Under subsection (l), a principal is liable for penalties, assessments, and exclusion resulting from the actions of their agent acting within the scope of the agency. The implementing regulations clarify that this provision does not shield the agent from independent liability — both the principal and the agent can face penalties for the same violation. When multiple persons are responsible, the OIG may impose penalties against each and may impose assessments individually or jointly and severally, though the aggregate assessment cannot exceed what could be imposed if only one person were responsible.

Recent Enforcement

The OIG actively uses its CMP authority. Recent settlements illustrate the range of conduct and dollar amounts involved:

  • Dr. Min Wu and affiliated urgent care centers paid $883,000 in December 2025 for telehealth services not provided as claimed and failure to meet coverage criteria.
  • Rashid Pervez, MD and North Central Ohio Health Care paid $698,000 in November 2025 for claims involving bundled services that included drugs not actually purchased.
  • Initium Health paid $580,000 in December 2025 for inappropriately drawing down funds from an HHS grant.
  • Alfred Beshai, MD and Mission Advanced Pain Management paid $451,000 in February 2026 for submitting claims for services exceeding the allowed number.
  • West Tennessee Healthcare paid $340,000 in February 2026 for alleged EMTALA violations involving failures to provide appropriate medical screening and transfers.
  • Center at Lowry and Center at Northridge paid $292,000 and $227,000, respectively, in December 2025 for employing excluded individuals.

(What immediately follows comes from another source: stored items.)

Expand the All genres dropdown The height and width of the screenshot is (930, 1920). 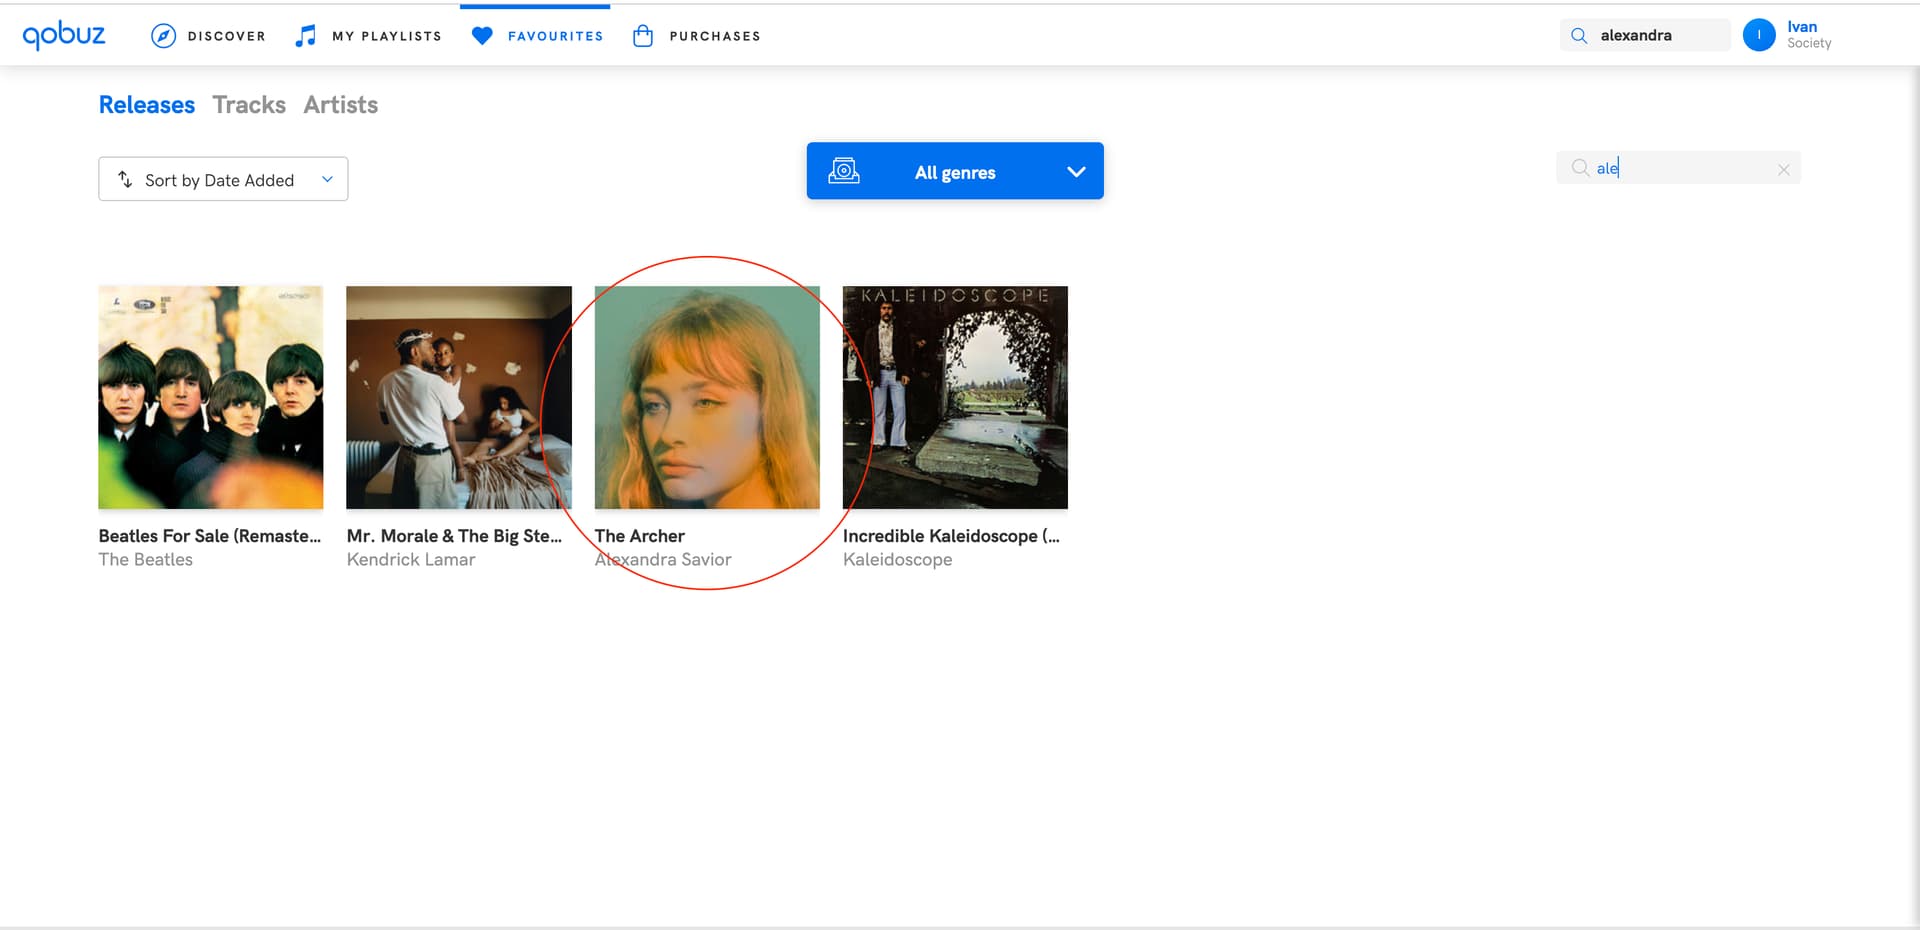click(954, 172)
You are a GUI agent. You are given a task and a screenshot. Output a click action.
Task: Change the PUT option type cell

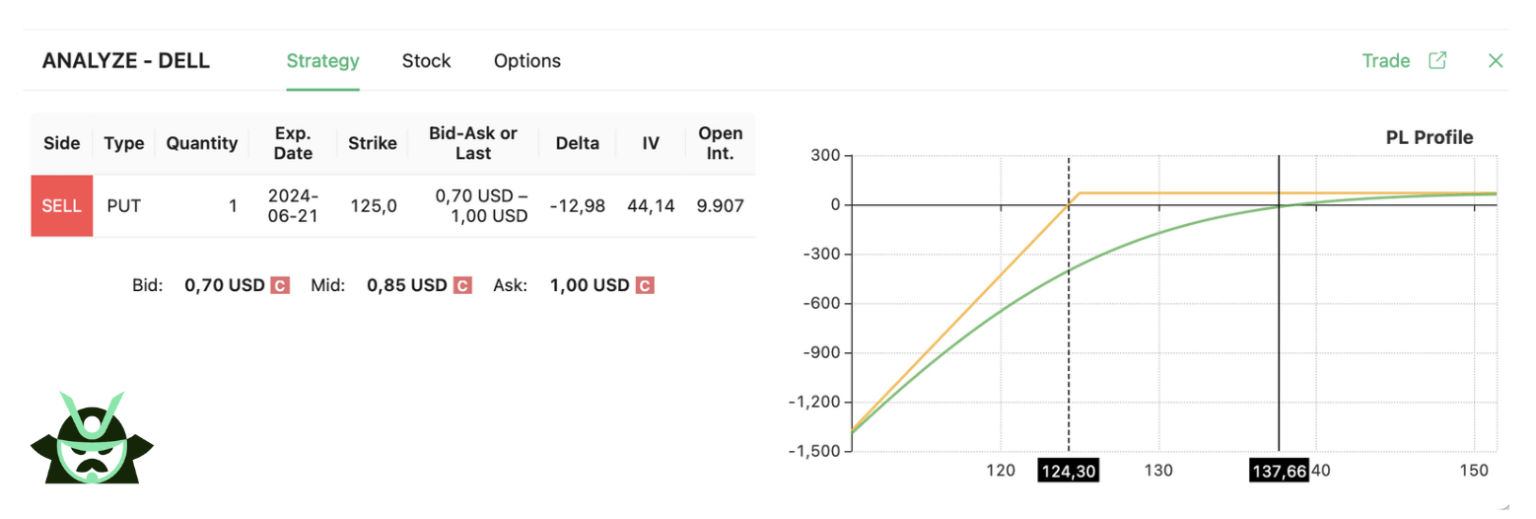(x=124, y=206)
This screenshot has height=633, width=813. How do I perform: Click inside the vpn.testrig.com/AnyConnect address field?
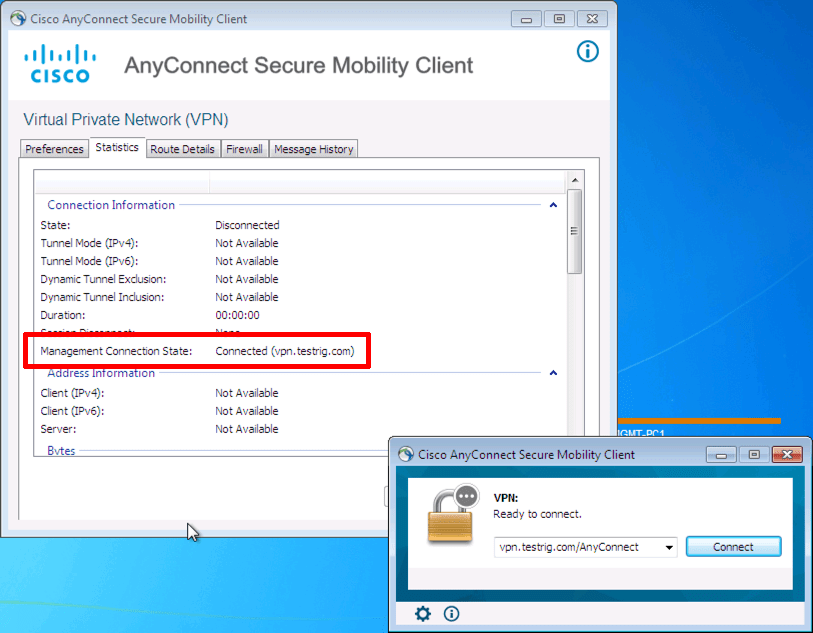coord(570,546)
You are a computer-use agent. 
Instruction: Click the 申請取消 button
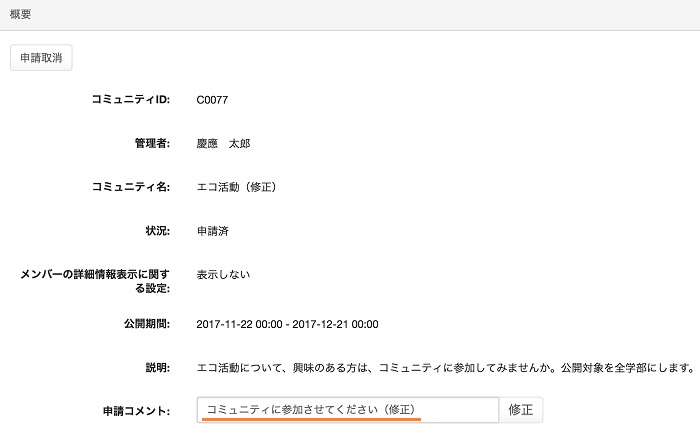pyautogui.click(x=41, y=58)
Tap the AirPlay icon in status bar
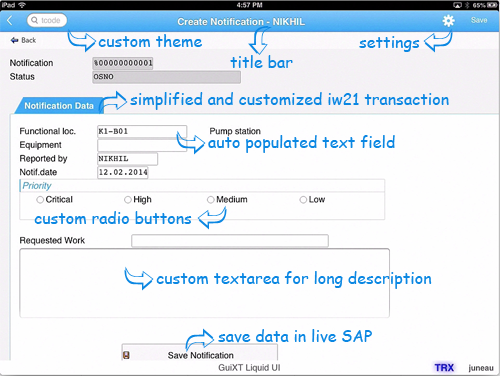 point(457,5)
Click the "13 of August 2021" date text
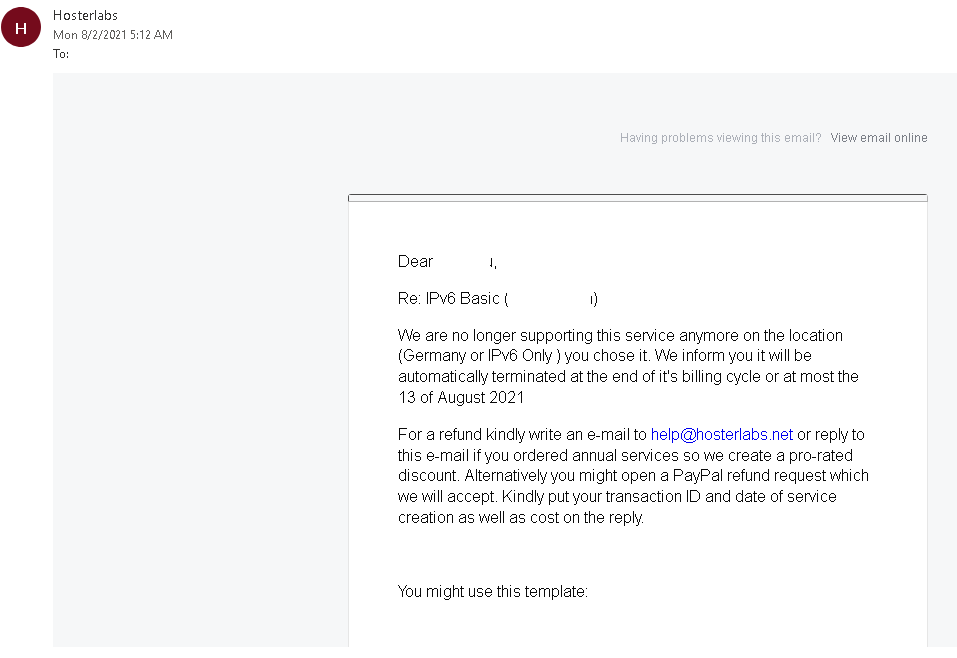Screen dimensions: 957x658 (x=461, y=397)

On the exclusion side, Brian August, MD was excluded for 15 years in December 2025 for issuing prescriptions without a legitimate medical purpose, and William Mangan, DO received a 10-year exclusion in November 2025 for allegedly submitting claims for unnecessary genetic tests and durable medical equipment.

Key Amendments Over Time

The statute has been reshaped by several major pieces of legislation. HIPAA in 1996 expanded the fraud and abuse provisions and directed recovered amounts into the Federal Hospital Insurance Trust Fund. The Affordable Care Act in 2010 added the overpayment retention penalty at subsection (a)(10) and expanded several other enforcement authorities. The 21st Century Cures Act in 2016 added subsections (o) through (s) addressing fraud in grants and contracts. The Bipartisan Budget Act of 2018 doubled or tripled many of the per-violation penalty ceilings — raising the standard false-claims penalty from $10,000 to $20,000 and the kickback penalty from $50,000 to $100,000 — and also increased the criminal penalties under the related statute at § 1320a-7b. A 2016 OIG rulemaking reorganized 42 CFR Part 1003 into subject-matter subparts and updated key definitions, including aligning the definition of “material” with the False Claims Act standard.